■ **To do**
Can you render the lines of the listing below as a JSON list of strings, one string per line and no blank lines, starting at the line containing "Click the CAFService shield icon" and ending at the line containing "(x=251, y=96)", both included?

--- --- ---

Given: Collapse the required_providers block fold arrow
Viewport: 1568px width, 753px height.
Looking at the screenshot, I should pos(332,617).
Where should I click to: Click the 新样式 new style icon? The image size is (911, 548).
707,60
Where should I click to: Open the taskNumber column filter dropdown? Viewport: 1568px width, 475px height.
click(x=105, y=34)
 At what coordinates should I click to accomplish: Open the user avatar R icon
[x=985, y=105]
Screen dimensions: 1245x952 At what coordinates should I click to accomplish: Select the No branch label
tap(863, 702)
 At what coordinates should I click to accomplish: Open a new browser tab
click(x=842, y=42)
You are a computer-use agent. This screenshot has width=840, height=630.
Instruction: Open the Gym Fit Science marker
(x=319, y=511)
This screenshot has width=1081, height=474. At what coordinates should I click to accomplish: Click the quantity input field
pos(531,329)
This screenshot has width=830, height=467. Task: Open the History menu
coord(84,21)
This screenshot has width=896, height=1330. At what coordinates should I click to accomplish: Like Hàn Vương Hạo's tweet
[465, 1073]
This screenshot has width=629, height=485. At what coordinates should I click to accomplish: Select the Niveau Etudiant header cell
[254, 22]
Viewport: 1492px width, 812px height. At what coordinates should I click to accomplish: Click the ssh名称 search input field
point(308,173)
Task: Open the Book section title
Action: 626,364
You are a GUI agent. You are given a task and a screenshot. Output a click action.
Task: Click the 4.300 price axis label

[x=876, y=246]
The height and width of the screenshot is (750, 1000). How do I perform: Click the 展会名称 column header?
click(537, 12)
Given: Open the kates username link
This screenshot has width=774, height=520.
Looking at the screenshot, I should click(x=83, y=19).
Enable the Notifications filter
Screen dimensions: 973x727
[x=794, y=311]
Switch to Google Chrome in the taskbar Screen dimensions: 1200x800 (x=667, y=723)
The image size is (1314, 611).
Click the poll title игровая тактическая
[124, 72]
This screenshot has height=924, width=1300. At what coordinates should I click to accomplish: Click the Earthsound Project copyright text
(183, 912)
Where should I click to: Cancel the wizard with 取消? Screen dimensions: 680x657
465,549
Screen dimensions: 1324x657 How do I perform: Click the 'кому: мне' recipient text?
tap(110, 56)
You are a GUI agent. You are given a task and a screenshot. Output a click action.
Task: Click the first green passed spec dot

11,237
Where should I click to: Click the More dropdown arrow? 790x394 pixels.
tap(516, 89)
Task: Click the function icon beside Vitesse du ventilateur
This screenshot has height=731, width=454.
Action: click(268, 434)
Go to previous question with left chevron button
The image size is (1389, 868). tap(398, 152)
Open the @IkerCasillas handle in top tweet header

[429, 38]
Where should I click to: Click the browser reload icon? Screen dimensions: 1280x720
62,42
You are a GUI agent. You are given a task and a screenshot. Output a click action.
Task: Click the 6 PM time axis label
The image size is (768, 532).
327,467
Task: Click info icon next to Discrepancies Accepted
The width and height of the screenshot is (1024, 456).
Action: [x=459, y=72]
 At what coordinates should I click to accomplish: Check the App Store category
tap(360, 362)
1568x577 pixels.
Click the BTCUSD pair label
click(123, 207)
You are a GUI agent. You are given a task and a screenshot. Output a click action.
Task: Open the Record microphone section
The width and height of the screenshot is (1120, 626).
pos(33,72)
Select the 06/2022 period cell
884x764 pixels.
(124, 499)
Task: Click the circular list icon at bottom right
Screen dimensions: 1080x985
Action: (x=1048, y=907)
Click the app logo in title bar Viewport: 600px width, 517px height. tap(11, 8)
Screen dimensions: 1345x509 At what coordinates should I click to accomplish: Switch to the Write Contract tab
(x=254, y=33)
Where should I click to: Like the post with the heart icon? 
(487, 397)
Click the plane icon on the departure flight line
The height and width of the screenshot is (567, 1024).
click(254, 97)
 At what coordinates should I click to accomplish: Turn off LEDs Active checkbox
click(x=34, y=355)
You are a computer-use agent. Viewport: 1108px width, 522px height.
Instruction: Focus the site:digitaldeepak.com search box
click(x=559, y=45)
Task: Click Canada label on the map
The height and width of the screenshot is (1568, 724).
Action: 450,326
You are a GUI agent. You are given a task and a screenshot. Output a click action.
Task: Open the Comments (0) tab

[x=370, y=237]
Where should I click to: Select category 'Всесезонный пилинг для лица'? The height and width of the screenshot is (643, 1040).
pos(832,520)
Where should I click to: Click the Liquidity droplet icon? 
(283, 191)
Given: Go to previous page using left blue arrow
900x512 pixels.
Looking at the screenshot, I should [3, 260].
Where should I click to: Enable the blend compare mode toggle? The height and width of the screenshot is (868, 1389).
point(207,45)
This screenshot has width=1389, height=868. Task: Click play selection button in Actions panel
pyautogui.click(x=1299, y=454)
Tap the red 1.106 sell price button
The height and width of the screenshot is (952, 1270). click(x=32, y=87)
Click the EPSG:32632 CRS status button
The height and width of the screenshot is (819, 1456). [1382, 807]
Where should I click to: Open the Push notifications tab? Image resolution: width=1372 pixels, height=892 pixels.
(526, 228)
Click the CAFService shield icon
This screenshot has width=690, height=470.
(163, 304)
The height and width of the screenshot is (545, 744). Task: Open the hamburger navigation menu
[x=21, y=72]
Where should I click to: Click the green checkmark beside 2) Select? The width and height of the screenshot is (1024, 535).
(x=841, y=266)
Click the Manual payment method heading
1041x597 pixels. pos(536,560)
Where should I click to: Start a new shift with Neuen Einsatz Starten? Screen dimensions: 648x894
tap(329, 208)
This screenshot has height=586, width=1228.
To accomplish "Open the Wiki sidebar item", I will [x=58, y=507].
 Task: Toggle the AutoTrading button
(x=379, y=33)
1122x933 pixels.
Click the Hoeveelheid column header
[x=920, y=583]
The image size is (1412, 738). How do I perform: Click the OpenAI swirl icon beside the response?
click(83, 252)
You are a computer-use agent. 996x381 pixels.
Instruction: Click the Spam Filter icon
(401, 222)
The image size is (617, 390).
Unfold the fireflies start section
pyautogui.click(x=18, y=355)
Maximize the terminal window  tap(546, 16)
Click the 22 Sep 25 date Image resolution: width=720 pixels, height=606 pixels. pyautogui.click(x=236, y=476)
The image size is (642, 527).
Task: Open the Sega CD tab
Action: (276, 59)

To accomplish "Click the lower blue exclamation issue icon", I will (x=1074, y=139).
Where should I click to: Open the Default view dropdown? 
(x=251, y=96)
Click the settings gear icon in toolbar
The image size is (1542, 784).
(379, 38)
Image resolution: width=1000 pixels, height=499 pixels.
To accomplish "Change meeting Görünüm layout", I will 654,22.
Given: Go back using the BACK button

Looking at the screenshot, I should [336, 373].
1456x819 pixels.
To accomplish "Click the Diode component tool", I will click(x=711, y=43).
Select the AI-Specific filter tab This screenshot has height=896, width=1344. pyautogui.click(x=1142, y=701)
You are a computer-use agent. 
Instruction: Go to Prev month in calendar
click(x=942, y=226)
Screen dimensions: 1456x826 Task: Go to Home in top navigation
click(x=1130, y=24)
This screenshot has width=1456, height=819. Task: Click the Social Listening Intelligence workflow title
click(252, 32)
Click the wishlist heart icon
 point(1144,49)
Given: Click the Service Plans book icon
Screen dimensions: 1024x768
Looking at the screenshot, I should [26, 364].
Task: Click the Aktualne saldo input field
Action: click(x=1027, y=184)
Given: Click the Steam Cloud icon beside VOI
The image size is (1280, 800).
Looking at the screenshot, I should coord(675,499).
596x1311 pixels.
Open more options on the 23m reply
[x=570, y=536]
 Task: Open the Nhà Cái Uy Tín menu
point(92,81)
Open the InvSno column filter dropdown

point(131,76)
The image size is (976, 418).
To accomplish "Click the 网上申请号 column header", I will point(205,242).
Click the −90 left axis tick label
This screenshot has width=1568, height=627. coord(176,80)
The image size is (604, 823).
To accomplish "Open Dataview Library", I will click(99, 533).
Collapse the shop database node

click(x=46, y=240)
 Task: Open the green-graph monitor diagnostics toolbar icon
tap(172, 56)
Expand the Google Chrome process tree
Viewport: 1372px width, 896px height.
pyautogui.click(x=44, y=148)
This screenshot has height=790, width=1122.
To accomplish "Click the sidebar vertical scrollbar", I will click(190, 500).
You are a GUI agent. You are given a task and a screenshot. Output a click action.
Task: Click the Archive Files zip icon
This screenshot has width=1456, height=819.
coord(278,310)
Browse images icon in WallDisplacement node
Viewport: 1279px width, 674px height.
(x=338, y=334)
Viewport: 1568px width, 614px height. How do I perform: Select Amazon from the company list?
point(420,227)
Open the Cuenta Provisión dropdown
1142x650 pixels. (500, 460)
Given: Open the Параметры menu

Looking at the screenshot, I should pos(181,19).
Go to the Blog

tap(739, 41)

--- --- ---

■ **Expected answer**
[
  "Click the CAFService shield icon",
  "This screenshot has width=690, height=470.",
  "(163, 304)",
  "The height and width of the screenshot is (545, 744). Task: Open the hamburger navigation menu",
  "[x=21, y=72]",
  "Where should I click to: Click the green checkmark beside 2) Select? The width and height of the screenshot is (1024, 535).",
  "(x=841, y=266)",
  "Click the Manual payment method heading",
  "1041x597 pixels. pos(536,560)",
  "Where should I click to: Start a new shift with Neuen Einsatz Starten? Screen dimensions: 648x894",
  "tap(329, 208)",
  "This screenshot has height=586, width=1228.",
  "To accomplish \"Open the Wiki sidebar item\", I will [x=58, y=507].",
  " Task: Toggle the AutoTrading button",
  "(x=379, y=33)",
  "1122x933 pixels.",
  "Click the Hoeveelheid column header",
  "[x=920, y=583]",
  "The image size is (1412, 738). How do I perform: Click the OpenAI swirl icon beside the response?",
  "click(83, 252)",
  "You are a computer-use agent. 996x381 pixels.",
  "Instruction: Click the Spam Filter icon",
  "(401, 222)",
  "The image size is (617, 390).",
  "Unfold the fireflies start section",
  "pyautogui.click(x=18, y=355)",
  "Maximize the terminal window  tap(546, 16)",
  "Click the 22 Sep 25 date Image resolution: width=720 pixels, height=606 pixels. pyautogui.click(x=236, y=476)",
  "The image size is (642, 527).",
  "Task: Open the Sega CD tab",
  "Action: (276, 59)",
  "To accomplish \"Click the lower blue exclamation issue icon\", I will (x=1074, y=139).",
  "Where should I click to: Open the Default view dropdown? ",
  "(x=251, y=96)"
]